Fixing this is usually a case of slightly tweaking the filling loop on your boiler. If you look at the pressure indicator on its control panel and can see that the needle has fallen below 1 bar, you can play around with your boiler’s valve to increase it between 1 to 1.5.

When you have re-pressurised your boiler, you may need to reset the system. This is not always the case, though, so check your boiler manufacturer’s guide or instruction manual.

Constant losses in pressure indicate that there is a leaking pipe in the system. If this is the case, it requires an engineer callout.

Condensate Pipe Frozen

As many of us know, the winter months and colder weather can be a boiler’s worst nightmare. Frozen condensate pipes are one of the biggest causes of boiler problems during the winter. However, it is a relatively easy fix. You may have a frozen condensate pipe if:

  • Your boiler will not turn on;
  • The temperature outside is very cold; or
  • Your boiler makes gurgling sounds.

To fix the issue, simply use hot water (not boiling water, though) and a warm compress such as a towel. Place the towel over the condensate pipe and slowly pour the hot water over it. You can also use other warm objects such as a hot water bottle.

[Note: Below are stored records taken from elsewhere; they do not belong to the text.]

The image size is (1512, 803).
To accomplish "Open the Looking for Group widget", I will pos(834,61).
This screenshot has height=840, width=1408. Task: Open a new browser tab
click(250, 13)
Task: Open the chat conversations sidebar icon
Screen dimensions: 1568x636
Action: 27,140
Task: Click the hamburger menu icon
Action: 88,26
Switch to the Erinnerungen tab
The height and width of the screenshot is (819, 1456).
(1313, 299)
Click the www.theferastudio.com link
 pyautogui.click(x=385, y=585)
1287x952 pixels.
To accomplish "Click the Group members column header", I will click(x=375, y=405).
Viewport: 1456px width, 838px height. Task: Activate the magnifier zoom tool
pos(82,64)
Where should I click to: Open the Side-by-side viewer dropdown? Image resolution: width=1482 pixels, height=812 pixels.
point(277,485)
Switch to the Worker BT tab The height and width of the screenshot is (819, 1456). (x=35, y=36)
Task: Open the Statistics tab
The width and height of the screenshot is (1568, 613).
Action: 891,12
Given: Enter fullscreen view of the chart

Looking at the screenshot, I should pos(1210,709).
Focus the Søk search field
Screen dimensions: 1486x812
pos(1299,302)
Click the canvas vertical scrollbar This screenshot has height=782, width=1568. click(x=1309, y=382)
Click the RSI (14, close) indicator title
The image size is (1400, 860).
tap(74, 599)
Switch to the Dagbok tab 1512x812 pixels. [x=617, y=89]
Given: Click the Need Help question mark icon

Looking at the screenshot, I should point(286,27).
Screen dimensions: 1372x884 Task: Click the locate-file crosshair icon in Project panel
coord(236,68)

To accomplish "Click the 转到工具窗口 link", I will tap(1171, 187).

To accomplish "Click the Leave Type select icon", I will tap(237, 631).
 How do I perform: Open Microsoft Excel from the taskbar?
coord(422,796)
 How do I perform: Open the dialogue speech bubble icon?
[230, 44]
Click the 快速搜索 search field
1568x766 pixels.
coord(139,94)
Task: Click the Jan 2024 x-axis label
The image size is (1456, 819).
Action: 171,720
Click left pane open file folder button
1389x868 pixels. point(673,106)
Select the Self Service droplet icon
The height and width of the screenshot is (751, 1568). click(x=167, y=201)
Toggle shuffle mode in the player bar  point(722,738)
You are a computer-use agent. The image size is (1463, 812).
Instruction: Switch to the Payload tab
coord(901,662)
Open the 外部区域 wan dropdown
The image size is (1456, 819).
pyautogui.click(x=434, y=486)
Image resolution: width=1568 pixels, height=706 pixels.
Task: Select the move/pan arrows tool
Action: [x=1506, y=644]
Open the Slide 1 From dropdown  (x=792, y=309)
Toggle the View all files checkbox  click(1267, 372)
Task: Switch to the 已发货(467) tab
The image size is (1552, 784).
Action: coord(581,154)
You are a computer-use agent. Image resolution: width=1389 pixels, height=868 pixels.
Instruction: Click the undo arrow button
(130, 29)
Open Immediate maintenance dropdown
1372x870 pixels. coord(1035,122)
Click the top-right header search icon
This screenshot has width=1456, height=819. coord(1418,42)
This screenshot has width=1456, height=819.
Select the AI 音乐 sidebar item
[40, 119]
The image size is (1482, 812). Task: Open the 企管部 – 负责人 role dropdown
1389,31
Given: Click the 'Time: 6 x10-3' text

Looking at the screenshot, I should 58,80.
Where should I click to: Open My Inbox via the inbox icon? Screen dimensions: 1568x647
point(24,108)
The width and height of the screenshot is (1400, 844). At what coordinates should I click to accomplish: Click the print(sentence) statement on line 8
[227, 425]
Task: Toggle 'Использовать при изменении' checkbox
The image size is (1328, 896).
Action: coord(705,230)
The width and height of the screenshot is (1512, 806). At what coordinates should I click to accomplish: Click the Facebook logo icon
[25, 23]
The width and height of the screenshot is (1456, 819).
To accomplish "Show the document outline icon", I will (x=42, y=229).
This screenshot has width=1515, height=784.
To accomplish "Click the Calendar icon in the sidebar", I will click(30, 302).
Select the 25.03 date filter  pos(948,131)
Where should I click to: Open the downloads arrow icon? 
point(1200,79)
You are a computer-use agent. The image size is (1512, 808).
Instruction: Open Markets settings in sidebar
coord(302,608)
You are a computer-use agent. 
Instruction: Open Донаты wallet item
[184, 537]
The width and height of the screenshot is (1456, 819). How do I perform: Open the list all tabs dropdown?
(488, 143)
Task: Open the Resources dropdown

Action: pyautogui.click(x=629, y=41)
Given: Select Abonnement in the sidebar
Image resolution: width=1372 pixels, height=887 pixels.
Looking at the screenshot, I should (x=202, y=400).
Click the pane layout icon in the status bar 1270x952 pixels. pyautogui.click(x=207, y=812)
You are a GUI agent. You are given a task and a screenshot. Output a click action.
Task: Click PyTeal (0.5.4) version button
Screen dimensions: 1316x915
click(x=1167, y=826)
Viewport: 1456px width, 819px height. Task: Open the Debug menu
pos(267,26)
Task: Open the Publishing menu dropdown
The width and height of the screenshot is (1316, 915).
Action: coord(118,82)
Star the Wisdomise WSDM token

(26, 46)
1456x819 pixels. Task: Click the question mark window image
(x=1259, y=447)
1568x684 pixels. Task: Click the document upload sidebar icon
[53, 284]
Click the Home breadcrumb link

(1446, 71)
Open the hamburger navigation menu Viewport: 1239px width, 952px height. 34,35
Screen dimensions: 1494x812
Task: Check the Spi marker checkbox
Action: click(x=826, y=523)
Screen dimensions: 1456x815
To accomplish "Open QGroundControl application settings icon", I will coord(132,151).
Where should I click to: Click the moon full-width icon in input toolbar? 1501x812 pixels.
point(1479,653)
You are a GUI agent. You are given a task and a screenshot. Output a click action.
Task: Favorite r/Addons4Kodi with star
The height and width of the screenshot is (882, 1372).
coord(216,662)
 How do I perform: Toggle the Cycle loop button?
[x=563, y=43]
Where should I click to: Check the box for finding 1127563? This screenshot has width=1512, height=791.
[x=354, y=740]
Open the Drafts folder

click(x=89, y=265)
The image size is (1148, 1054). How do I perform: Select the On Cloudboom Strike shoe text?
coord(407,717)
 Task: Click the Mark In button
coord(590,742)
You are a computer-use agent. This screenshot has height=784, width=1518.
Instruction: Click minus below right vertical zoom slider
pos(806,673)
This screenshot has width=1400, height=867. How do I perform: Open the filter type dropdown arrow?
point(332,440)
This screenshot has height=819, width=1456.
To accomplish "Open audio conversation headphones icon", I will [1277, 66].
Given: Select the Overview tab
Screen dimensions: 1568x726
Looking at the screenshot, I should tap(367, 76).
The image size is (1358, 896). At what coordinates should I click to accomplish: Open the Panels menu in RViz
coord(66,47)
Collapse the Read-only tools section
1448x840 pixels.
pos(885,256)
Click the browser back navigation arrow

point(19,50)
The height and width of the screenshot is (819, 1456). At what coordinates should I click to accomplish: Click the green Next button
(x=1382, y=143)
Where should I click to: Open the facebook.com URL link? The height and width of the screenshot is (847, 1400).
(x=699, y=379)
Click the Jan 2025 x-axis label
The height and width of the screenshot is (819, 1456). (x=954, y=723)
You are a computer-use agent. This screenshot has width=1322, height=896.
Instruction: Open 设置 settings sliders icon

The Pilot Light Has Gone Out

There are many reasons why a pilot light can go on a boiler. Luckily, it is very easy to fix. You will know that your pilot light has gone out if your boiler will not start up and/or there is no visible light on the front of your boiler.

By following your boiler manufacturer’s instructions, you should be able to easily reignite the pilot light and get the boiler up and running again.

Be aware, though, that you should not attempt to reignite the pilot light if you smell gas around your boiler or if you notice that the pilot light has a) left a sooty residue around its hole, or b) the pilot light has changed colour.

If this is the case, turn your boiler off and call an engineer out. If you smell gas, always call the gas emergency line on 0800 111 999.

The Boiler is Locking Out

Your boiler can sometimes lock itself out. You will know if this is the case if:

  • Your boiler displays an error code;
  • It won’t turn on; or
  • Your boiler’s red lock-out light keeps turning on.

Most of the time, simply resetting your boiler will sort this issue out. Your boiler’s reset button should be easy to find on the front control panel; however, it could be elsewhere, so if you are in doubt, consult its instruction manual.

If a soft reset does not work, try a hard reset by turning it off and on again. If this does not work, or if your boiler is constantly locking out, get everything checked by a certified engineer.

If in Doubt, Get Help

Whilst it is safe to carry out minor boiler repairs yourself, you should always call for professional help if you are ever unsure, you are in doubt, or if there is a bigger problem that you cannot fix.

Whilst calling out boiler engineers is an inconvenience (and often costs money if you aren’t covered), boilers can be very dangerous when something goes wrong and you should never chance it.